DIRECTIONS →
Below are records; repeat them all exactly.

INFORMATION SUPPLIED →
■ ■ ■ ■ ■ ■ ■

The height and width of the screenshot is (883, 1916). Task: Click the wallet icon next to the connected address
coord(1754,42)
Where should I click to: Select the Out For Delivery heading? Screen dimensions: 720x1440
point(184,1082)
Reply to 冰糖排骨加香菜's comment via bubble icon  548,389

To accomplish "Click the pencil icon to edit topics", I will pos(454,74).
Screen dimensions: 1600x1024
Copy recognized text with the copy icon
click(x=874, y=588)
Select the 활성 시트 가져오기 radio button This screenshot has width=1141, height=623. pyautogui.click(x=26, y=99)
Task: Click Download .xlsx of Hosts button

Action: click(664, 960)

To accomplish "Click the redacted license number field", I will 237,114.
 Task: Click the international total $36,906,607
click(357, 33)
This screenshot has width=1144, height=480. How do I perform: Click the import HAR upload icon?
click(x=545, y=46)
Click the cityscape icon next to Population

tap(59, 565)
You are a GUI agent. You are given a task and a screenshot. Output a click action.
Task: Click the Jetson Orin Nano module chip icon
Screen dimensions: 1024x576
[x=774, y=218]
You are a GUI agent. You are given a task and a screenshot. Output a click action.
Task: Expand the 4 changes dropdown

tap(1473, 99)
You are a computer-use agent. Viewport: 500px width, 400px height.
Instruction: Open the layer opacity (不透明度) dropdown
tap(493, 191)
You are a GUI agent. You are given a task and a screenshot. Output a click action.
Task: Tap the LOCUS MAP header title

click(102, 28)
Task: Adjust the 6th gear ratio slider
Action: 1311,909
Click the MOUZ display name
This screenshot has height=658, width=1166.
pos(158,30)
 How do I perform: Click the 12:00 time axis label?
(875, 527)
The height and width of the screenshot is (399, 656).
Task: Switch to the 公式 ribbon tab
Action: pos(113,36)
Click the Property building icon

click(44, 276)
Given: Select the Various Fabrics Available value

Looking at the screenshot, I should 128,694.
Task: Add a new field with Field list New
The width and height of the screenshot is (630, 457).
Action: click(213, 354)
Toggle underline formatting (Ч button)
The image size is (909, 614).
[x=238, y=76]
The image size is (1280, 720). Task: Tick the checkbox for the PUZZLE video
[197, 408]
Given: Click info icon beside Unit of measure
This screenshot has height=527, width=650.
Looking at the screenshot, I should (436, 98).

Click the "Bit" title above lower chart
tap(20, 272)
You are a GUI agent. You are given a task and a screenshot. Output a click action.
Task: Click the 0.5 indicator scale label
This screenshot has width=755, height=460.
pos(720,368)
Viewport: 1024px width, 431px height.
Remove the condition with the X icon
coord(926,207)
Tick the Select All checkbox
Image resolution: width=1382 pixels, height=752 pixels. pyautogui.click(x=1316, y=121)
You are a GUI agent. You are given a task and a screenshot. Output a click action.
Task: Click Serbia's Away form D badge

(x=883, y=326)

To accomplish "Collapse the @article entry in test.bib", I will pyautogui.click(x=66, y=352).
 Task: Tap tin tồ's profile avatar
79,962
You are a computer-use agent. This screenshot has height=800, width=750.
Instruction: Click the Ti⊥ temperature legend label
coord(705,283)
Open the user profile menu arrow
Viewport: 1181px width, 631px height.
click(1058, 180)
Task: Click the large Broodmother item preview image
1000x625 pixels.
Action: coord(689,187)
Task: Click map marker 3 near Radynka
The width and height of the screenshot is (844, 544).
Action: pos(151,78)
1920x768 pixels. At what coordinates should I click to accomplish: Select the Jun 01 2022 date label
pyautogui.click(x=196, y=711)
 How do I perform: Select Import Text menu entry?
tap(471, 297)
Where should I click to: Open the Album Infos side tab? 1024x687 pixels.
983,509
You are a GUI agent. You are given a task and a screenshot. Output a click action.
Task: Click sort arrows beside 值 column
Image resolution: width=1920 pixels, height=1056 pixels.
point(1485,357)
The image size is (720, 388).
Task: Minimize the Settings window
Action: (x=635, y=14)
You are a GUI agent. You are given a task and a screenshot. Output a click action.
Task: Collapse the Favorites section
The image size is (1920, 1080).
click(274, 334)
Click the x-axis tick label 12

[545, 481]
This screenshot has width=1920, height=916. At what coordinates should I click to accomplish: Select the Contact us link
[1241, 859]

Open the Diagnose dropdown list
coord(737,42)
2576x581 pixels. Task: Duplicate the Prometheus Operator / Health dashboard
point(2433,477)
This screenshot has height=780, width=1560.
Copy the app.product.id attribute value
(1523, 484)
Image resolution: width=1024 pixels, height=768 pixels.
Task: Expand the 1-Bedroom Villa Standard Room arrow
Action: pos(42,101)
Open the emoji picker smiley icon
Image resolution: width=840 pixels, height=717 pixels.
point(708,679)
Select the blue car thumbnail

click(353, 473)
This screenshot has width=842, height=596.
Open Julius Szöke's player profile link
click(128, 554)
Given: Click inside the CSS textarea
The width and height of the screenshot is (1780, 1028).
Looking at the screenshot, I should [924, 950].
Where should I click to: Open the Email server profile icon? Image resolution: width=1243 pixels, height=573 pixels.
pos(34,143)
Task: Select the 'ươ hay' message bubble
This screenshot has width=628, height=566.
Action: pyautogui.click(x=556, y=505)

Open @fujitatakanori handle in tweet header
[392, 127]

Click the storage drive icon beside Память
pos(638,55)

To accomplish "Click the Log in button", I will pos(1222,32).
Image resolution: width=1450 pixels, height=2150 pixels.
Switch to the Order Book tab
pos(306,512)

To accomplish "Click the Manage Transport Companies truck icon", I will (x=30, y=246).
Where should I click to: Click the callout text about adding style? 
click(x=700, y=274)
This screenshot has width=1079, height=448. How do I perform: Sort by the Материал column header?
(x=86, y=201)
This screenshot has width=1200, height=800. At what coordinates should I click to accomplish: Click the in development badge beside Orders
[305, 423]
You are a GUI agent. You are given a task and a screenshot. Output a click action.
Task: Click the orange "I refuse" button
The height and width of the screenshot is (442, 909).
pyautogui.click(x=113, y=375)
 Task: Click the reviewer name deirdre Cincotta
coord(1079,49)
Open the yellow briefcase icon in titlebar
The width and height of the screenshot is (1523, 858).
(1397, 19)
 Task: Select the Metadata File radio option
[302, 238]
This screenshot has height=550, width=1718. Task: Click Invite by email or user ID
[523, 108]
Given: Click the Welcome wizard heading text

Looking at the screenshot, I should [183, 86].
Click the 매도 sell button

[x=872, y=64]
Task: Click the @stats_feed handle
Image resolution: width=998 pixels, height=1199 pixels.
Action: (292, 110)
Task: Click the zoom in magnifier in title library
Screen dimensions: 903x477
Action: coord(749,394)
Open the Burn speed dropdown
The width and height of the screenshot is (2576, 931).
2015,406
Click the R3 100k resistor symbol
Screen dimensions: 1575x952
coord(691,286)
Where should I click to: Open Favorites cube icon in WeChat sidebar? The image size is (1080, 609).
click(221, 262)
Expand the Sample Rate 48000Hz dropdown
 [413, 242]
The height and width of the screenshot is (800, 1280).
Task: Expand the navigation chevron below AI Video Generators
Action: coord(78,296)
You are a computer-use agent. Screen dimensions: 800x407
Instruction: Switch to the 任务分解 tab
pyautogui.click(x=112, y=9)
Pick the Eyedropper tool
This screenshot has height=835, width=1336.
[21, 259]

■ ■ ■ ■ ■ ■ ■

ANSWER SPACE →
The height and width of the screenshot is (883, 1916). Task: Click the wallet icon next to the connected address
coord(1754,42)
Where should I click to: Select the Out For Delivery heading? Screen dimensions: 720x1440
point(184,1082)
Reply to 冰糖排骨加香菜's comment via bubble icon  548,389

To accomplish "Click the pencil icon to edit topics", I will pos(454,74).
Screen dimensions: 1600x1024
Copy recognized text with the copy icon
click(x=874, y=588)
Select the 활성 시트 가져오기 radio button This screenshot has width=1141, height=623. pyautogui.click(x=26, y=99)
Task: Click Download .xlsx of Hosts button

Action: click(664, 960)

To accomplish "Click the redacted license number field", I will 237,114.
 Task: Click the international total $36,906,607
click(357, 33)
This screenshot has width=1144, height=480. How do I perform: Click the import HAR upload icon?
click(x=545, y=46)
Click the cityscape icon next to Population

tap(59, 565)
You are a GUI agent. You are given a task and a screenshot. Output a click action.
Task: Click the Jetson Orin Nano module chip icon
Screen dimensions: 1024x576
[x=774, y=218]
You are a GUI agent. You are given a task and a screenshot. Output a click action.
Task: Expand the 4 changes dropdown

tap(1473, 99)
You are a computer-use agent. Viewport: 500px width, 400px height.
Instruction: Open the layer opacity (不透明度) dropdown
tap(493, 191)
You are a GUI agent. You are given a task and a screenshot. Output a click action.
Task: Tap the LOCUS MAP header title

click(102, 28)
Task: Adjust the 6th gear ratio slider
Action: 1311,909
Click the MOUZ display name
This screenshot has height=658, width=1166.
pos(158,30)
 How do I perform: Click the 12:00 time axis label?
(875, 527)
The height and width of the screenshot is (399, 656).
Task: Switch to the 公式 ribbon tab
Action: pos(113,36)
Click the Property building icon

click(44, 276)
Given: Select the Various Fabrics Available value

Looking at the screenshot, I should 128,694.
Task: Add a new field with Field list New
The width and height of the screenshot is (630, 457).
Action: click(213, 354)
Toggle underline formatting (Ч button)
The image size is (909, 614).
[x=238, y=76]
The image size is (1280, 720). Task: Tick the checkbox for the PUZZLE video
[197, 408]
Given: Click info icon beside Unit of measure
This screenshot has height=527, width=650.
Looking at the screenshot, I should (436, 98).

Click the "Bit" title above lower chart
tap(20, 272)
You are a GUI agent. You are given a task and a screenshot. Output a click action.
Task: Click the 0.5 indicator scale label
This screenshot has width=755, height=460.
pos(720,368)
Viewport: 1024px width, 431px height.
Remove the condition with the X icon
coord(926,207)
Tick the Select All checkbox
Image resolution: width=1382 pixels, height=752 pixels. pyautogui.click(x=1316, y=121)
You are a GUI agent. You are given a task and a screenshot. Output a click action.
Task: Click Serbia's Away form D badge

(x=883, y=326)

To accomplish "Collapse the @article entry in test.bib", I will pyautogui.click(x=66, y=352).
 Task: Tap tin tồ's profile avatar
79,962
You are a computer-use agent. This screenshot has height=800, width=750.
Instruction: Click the Ti⊥ temperature legend label
coord(705,283)
Open the user profile menu arrow
Viewport: 1181px width, 631px height.
click(1058, 180)
Task: Click the large Broodmother item preview image
1000x625 pixels.
Action: coord(689,187)
Task: Click map marker 3 near Radynka
The width and height of the screenshot is (844, 544).
Action: pos(151,78)
1920x768 pixels. At what coordinates should I click to accomplish: Select the Jun 01 2022 date label
pyautogui.click(x=196, y=711)
 How do I perform: Select Import Text menu entry?
tap(471, 297)
Where should I click to: Open the Album Infos side tab? 1024x687 pixels.
983,509
You are a GUI agent. You are given a task and a screenshot. Output a click action.
Task: Click sort arrows beside 值 column
Image resolution: width=1920 pixels, height=1056 pixels.
point(1485,357)
The image size is (720, 388).
Task: Minimize the Settings window
Action: (x=635, y=14)
You are a GUI agent. You are given a task and a screenshot. Output a click action.
Task: Collapse the Favorites section
The image size is (1920, 1080).
click(274, 334)
Click the x-axis tick label 12

[545, 481]
This screenshot has width=1920, height=916. At what coordinates should I click to accomplish: Select the Contact us link
[1241, 859]

Open the Diagnose dropdown list
coord(737,42)
2576x581 pixels. Task: Duplicate the Prometheus Operator / Health dashboard
point(2433,477)
This screenshot has height=780, width=1560.
Copy the app.product.id attribute value
(1523, 484)
Image resolution: width=1024 pixels, height=768 pixels.
Task: Expand the 1-Bedroom Villa Standard Room arrow
Action: pos(42,101)
Open the emoji picker smiley icon
Image resolution: width=840 pixels, height=717 pixels.
point(708,679)
Select the blue car thumbnail

click(353, 473)
This screenshot has width=842, height=596.
Open Julius Szöke's player profile link
click(128, 554)
Given: Click inside the CSS textarea
The width and height of the screenshot is (1780, 1028).
Looking at the screenshot, I should [924, 950].
Where should I click to: Open the Email server profile icon? Image resolution: width=1243 pixels, height=573 pixels.
pos(34,143)
Task: Select the 'ươ hay' message bubble
This screenshot has width=628, height=566.
Action: pyautogui.click(x=556, y=505)

Open @fujitatakanori handle in tweet header
[392, 127]

Click the storage drive icon beside Память
pos(638,55)

To accomplish "Click the Log in button", I will pos(1222,32).
Image resolution: width=1450 pixels, height=2150 pixels.
Switch to the Order Book tab
pos(306,512)

To accomplish "Click the Manage Transport Companies truck icon", I will (x=30, y=246).
Where should I click to: Click the callout text about adding style? 
click(x=700, y=274)
This screenshot has width=1079, height=448. How do I perform: Sort by the Материал column header?
(x=86, y=201)
This screenshot has width=1200, height=800. At what coordinates should I click to accomplish: Click the in development badge beside Orders
[305, 423]
You are a GUI agent. You are given a task and a screenshot. Output a click action.
Task: Click the orange "I refuse" button
The height and width of the screenshot is (442, 909).
pyautogui.click(x=113, y=375)
 Task: Click the reviewer name deirdre Cincotta
coord(1079,49)
Open the yellow briefcase icon in titlebar
The width and height of the screenshot is (1523, 858).
(1397, 19)
 Task: Select the Metadata File radio option
[302, 238]
This screenshot has height=550, width=1718. Task: Click Invite by email or user ID
[523, 108]
Given: Click the Welcome wizard heading text

Looking at the screenshot, I should [183, 86].
Click the 매도 sell button

[x=872, y=64]
Task: Click the @stats_feed handle
Image resolution: width=998 pixels, height=1199 pixels.
Action: (292, 110)
Task: Click the zoom in magnifier in title library
Screen dimensions: 903x477
Action: coord(749,394)
Open the Burn speed dropdown
The width and height of the screenshot is (2576, 931).
2015,406
Click the R3 100k resistor symbol
Screen dimensions: 1575x952
coord(691,286)
Where should I click to: Open Favorites cube icon in WeChat sidebar? The image size is (1080, 609).
click(221, 262)
Expand the Sample Rate 48000Hz dropdown
 [413, 242]
The height and width of the screenshot is (800, 1280).
Task: Expand the navigation chevron below AI Video Generators
Action: coord(78,296)
You are a computer-use agent. Screen dimensions: 800x407
Instruction: Switch to the 任务分解 tab
pyautogui.click(x=112, y=9)
Pick the Eyedropper tool
This screenshot has height=835, width=1336.
[21, 259]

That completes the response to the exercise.